Metal-organic composite membrane with sub-2 nm pores fabricated via interfacial coordination

Abstract

A metal-organic composite membrane with sub-2 nm pores was developed via interfacial coordination reaction in biphasic systems for the first time. Herein, tannic acid (TA) was dissolved in water, as aqueous phase; iron(III) acetylacetonate (Fe(acac)3), used as Fe(III) source, was dissolved in n-hexane as organic phase. A detailed study was conducted to obtain the defect-free TA-Fe(III) separation layer, including the salt concentration in aqueous solution, pH of the aqueous solution and the ratio of TA to Fe(acac)3. The results indicated that the defect-free TA-Fe(III) composite membrane formed when the tris-complex (TA3-Fe(III)) was achieved.

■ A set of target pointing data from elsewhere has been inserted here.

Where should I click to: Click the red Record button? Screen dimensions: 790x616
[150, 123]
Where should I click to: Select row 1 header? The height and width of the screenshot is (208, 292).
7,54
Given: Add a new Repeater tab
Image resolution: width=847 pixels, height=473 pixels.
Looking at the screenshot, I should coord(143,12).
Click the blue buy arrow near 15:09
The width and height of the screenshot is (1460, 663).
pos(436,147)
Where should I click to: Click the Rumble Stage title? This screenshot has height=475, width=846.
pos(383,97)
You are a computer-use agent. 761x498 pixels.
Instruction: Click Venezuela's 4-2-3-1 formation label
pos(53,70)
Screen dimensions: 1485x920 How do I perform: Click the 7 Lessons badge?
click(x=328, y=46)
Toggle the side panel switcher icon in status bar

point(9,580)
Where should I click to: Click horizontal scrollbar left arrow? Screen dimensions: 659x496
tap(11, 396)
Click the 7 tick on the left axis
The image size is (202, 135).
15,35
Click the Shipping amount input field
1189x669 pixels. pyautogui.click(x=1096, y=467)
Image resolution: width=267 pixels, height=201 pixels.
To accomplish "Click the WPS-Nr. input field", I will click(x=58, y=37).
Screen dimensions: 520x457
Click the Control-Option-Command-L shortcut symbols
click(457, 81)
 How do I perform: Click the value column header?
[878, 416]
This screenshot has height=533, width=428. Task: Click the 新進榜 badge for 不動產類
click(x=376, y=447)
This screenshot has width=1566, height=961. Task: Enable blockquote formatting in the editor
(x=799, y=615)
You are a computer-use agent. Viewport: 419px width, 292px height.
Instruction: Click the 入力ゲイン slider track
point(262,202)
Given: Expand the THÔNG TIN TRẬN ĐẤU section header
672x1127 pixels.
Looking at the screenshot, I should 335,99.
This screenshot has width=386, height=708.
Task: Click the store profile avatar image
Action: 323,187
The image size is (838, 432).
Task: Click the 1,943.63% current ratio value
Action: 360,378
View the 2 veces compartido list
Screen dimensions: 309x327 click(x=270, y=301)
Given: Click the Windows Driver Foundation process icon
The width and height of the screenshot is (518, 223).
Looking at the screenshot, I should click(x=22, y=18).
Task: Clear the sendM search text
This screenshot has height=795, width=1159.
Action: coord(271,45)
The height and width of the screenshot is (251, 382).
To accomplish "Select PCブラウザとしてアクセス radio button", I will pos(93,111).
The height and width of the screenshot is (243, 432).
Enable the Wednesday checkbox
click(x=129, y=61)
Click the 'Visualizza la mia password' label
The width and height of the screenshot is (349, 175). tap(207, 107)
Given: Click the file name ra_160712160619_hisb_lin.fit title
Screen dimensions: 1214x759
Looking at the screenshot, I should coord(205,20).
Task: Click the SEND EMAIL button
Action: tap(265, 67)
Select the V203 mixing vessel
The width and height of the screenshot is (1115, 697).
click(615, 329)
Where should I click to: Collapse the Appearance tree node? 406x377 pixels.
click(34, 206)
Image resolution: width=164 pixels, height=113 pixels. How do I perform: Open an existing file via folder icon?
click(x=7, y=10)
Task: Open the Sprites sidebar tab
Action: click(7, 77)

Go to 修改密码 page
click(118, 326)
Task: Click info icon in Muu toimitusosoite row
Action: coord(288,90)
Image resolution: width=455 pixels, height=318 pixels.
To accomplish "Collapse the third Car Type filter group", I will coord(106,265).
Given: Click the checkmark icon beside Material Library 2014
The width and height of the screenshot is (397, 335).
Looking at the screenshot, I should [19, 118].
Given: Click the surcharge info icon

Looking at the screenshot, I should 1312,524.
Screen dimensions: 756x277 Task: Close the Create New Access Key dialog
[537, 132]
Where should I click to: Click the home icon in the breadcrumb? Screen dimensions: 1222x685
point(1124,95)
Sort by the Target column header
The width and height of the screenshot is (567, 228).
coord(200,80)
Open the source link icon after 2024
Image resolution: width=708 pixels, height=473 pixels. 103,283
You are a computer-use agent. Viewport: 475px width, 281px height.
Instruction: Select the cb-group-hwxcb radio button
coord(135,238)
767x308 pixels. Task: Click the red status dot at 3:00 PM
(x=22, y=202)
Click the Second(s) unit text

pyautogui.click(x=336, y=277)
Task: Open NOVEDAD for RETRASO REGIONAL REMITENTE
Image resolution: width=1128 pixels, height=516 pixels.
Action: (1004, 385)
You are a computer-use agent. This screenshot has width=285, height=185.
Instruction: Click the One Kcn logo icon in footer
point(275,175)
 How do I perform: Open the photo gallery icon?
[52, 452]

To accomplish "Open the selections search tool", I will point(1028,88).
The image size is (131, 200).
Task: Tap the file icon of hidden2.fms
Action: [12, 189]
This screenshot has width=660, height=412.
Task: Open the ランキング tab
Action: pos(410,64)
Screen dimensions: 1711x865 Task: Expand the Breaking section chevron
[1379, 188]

The optimal condition for preparing TA-Fe(III) composite membrane was using aqueous solution containing 0.4 M NaCl at pH = 6 with the ratio of TA to Fe(acac)3 of 10. Different from the typical separation layer formed on the membrane surface by interfacial polymerization, the TA-Fe(III) separation layer was formed in the pores of the substrate, which is attributed to the higher diffusion coefficient of Fe(acac)3 from organic phase to aqueous phase. This work provided a novel strategy to fabricate metal-organic composite membrane with sub-2 nm pores; meanwhile, the new-prepared membrane shows a high Na2SO4 rejection of 97.3% with the water permeance of 8.6 L m−2 h−1 bar−1, and a high VB12 rejection of 97.6%, indicating an excellent ion/molecule separation performance.